La medida forma parte de la apertura impulsada por la administración de Rodrigo Paz para que el sector privado pueda participar directamente en la importación de diésel y gasolina, buscando reducir la presión sobre el Estado y garantizar combustible para las actividades productivas.
El dato refleja el interés que existe entre empresas y sectores productivos por contar con mecanismos propios de abastecimiento frente a las dificultades que se han registrado en los últimos meses.
El Gobierno también ha planteado que esta participación privada permita reducir la dependencia de YPFB y generar nuevas alternativas para enfrentar la falta de carburantes.
La situación ocurre mientras distintos sectores continúan expresando preocupación por el suministro de diésel.
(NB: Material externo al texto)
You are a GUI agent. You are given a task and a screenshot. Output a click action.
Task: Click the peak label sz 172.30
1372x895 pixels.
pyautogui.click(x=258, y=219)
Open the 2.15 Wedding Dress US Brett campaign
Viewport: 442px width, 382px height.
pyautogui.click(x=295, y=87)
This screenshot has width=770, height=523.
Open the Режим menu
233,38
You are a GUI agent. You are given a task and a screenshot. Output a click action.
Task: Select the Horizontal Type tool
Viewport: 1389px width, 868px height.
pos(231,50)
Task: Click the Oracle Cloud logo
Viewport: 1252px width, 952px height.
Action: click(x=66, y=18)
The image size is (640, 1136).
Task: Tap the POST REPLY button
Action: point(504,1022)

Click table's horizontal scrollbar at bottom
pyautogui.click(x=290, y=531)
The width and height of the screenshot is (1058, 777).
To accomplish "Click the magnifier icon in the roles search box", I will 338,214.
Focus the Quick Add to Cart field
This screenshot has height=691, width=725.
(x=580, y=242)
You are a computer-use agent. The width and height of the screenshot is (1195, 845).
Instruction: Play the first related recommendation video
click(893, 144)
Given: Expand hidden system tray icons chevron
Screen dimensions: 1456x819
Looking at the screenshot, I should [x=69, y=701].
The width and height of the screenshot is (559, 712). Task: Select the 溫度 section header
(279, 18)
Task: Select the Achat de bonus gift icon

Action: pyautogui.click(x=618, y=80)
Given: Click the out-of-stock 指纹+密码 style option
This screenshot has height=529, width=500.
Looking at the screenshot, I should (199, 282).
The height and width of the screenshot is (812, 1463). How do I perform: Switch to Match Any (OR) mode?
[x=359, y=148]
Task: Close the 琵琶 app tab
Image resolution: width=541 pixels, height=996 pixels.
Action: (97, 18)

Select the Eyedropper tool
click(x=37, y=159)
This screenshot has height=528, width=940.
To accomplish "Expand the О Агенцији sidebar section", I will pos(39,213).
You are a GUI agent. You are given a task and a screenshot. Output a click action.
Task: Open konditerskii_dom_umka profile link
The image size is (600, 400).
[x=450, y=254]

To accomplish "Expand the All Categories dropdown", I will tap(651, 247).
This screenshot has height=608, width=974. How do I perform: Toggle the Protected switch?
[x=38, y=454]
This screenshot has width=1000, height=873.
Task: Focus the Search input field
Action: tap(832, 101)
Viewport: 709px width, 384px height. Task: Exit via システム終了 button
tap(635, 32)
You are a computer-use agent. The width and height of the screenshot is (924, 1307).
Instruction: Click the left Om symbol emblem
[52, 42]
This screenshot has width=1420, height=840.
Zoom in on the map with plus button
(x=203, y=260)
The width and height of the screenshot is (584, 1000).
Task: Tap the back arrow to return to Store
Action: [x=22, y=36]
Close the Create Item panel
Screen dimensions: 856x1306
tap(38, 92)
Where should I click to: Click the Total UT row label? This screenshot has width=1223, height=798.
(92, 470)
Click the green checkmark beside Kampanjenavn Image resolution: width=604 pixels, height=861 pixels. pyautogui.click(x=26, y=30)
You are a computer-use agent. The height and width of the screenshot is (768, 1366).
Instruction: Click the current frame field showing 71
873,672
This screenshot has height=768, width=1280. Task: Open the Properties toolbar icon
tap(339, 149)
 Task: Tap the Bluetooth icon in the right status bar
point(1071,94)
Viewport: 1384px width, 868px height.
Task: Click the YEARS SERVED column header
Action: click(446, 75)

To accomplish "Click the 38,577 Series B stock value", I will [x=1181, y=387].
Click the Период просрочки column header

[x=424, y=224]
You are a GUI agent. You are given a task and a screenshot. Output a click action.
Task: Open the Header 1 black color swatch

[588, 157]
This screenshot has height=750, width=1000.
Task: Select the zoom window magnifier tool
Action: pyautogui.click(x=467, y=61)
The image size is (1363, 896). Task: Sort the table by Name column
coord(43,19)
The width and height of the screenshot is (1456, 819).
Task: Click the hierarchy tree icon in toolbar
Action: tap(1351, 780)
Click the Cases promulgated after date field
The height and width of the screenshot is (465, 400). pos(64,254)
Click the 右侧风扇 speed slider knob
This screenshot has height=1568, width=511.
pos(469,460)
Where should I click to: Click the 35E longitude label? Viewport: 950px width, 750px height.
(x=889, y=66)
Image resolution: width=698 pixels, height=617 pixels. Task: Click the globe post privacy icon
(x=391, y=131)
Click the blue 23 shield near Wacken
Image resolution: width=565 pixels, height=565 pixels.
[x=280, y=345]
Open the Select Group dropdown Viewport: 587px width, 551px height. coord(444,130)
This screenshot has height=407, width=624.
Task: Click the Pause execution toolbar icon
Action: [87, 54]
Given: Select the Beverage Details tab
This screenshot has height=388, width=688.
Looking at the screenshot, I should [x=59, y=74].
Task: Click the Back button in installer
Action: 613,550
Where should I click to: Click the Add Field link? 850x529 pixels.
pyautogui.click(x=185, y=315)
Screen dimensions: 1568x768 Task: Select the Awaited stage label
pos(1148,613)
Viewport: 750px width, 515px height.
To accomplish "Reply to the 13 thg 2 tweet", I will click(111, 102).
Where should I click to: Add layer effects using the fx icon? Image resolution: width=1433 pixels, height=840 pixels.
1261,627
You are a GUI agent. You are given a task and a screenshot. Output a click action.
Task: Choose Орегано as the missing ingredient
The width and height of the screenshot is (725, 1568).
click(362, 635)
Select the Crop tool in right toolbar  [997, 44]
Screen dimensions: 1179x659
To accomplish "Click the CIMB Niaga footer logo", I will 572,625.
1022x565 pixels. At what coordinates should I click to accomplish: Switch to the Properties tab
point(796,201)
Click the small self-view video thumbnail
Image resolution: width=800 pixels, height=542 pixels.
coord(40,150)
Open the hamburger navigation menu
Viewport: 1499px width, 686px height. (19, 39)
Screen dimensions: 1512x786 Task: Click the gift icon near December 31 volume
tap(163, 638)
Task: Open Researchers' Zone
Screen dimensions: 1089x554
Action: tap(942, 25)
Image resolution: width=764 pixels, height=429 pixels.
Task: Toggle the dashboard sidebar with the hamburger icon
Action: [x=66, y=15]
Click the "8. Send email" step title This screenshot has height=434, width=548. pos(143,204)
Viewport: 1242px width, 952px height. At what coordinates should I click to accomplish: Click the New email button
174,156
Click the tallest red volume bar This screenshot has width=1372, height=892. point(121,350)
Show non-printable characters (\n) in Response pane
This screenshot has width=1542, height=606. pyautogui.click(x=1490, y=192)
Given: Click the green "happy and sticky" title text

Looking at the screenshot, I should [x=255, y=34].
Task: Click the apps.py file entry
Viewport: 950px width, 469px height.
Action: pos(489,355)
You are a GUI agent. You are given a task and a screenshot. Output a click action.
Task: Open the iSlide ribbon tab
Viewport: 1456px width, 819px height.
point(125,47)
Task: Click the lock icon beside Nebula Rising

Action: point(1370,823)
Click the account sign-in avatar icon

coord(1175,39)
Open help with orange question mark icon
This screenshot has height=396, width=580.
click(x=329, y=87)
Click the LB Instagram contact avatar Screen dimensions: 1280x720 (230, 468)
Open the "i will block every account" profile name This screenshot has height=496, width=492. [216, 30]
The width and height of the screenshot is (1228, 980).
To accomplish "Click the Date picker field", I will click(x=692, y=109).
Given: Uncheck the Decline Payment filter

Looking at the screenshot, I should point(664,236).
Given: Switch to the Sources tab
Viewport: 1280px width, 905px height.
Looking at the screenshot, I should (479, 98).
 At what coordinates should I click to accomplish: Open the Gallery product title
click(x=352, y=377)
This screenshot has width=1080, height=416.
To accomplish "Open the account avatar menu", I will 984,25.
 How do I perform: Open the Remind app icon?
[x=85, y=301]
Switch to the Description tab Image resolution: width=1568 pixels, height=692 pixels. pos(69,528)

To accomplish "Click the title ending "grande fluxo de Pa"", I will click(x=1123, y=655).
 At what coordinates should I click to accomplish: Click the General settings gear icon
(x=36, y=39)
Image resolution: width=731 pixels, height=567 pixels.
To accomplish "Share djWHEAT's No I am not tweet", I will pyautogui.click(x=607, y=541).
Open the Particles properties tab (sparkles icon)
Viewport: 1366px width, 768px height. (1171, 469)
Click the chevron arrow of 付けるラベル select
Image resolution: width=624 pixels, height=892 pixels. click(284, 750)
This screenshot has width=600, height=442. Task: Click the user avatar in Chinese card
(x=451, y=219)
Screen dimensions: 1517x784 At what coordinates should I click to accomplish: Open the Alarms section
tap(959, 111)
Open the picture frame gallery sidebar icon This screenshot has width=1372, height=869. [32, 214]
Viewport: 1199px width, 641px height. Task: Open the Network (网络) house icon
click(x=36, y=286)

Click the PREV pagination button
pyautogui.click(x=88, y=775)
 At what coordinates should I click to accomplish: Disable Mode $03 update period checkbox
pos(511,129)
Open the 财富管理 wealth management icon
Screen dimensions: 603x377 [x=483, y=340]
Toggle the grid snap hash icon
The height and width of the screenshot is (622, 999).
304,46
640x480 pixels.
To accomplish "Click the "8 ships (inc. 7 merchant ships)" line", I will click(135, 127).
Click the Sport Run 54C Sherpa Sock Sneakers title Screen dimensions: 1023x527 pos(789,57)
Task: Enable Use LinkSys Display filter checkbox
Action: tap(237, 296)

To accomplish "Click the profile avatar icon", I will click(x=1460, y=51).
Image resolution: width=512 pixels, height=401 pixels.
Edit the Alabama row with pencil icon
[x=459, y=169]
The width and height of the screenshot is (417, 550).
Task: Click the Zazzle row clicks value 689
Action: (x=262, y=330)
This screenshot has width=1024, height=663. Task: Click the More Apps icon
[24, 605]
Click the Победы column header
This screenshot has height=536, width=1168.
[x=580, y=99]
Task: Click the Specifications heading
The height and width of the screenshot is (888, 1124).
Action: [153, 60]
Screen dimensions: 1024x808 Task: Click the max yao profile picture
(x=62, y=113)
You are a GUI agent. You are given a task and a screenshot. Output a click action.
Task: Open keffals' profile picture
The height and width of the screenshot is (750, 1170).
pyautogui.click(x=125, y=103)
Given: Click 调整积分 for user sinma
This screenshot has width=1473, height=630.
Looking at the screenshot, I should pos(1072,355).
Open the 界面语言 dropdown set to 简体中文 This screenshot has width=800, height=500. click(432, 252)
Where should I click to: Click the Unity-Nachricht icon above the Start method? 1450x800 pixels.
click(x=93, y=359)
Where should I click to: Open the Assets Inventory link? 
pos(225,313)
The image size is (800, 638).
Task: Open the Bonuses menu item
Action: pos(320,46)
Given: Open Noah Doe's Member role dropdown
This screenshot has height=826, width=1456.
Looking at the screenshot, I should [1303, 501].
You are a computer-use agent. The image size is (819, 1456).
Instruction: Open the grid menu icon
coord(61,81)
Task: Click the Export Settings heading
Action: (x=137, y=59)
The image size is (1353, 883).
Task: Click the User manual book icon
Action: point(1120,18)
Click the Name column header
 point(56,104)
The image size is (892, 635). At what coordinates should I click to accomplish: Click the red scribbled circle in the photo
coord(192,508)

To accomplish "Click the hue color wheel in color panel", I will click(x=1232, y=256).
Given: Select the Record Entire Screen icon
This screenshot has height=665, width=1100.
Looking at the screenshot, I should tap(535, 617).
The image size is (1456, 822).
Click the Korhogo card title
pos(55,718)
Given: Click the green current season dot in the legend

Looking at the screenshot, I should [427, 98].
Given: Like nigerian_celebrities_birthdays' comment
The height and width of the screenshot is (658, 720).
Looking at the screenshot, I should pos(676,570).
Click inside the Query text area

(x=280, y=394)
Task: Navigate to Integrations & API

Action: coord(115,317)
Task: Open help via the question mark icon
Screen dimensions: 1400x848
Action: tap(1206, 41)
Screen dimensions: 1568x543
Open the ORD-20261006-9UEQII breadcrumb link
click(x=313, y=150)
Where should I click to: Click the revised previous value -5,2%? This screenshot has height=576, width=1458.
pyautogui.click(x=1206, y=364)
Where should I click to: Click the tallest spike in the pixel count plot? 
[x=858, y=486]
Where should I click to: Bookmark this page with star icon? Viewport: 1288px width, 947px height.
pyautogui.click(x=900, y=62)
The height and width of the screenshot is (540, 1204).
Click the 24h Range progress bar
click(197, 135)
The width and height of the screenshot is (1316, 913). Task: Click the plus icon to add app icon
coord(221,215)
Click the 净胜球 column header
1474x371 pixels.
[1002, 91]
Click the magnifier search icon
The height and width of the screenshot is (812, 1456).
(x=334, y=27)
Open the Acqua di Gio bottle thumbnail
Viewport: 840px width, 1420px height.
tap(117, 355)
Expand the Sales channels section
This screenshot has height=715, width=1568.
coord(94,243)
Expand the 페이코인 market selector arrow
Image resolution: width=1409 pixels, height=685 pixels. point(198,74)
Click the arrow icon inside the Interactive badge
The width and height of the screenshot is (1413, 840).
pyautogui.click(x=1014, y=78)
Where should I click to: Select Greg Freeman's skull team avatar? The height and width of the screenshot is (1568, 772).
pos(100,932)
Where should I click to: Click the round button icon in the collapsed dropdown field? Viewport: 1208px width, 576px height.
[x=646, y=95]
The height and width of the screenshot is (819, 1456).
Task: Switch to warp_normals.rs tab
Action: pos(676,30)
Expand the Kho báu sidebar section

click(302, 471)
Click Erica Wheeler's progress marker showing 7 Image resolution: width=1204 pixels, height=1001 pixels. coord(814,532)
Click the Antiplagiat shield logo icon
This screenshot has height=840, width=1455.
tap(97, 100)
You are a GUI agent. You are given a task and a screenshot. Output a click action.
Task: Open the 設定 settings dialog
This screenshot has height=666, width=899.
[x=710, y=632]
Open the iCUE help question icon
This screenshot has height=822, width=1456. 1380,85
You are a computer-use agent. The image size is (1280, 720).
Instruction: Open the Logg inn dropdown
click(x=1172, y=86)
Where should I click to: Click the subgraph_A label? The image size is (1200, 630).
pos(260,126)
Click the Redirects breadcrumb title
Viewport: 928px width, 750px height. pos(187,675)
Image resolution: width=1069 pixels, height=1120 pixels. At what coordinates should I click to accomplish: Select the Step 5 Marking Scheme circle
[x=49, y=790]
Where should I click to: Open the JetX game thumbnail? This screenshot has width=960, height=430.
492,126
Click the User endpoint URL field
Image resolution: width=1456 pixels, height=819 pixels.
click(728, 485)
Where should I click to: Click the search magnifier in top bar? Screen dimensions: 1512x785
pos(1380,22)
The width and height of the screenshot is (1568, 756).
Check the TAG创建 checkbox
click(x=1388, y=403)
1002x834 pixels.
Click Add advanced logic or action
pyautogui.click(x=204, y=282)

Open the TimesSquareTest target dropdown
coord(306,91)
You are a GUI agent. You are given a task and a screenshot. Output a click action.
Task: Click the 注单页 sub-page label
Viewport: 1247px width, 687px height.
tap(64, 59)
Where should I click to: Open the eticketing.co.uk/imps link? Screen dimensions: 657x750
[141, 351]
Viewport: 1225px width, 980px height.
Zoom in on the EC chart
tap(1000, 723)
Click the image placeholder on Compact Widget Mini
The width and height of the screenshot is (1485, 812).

En Santa Cruz, por ejemplo, los cívicos preparan una reunión nacional para analizar la crisis de combustibles y el decreto que establece nuevas condiciones para el diésel.
El presidente Paz reconoció además que YPFB no logró cumplir el objetivo de abastecimiento, lo que vuelve a poner sobre la mesa la necesidad de modificar el actual esquema de provisión de carburantes.
Con casi 70 solicitudes sobre la mesa, el Gobierno apuesta ahora por acelerar la participación del sector privado. El desafío será convertir esas solicitudes en importaciones efectivas y lograr que el combustible llegue al mercado interno sin que la crisis de abastecimiento siga golpeando al transporte, la producción y la economía nacional.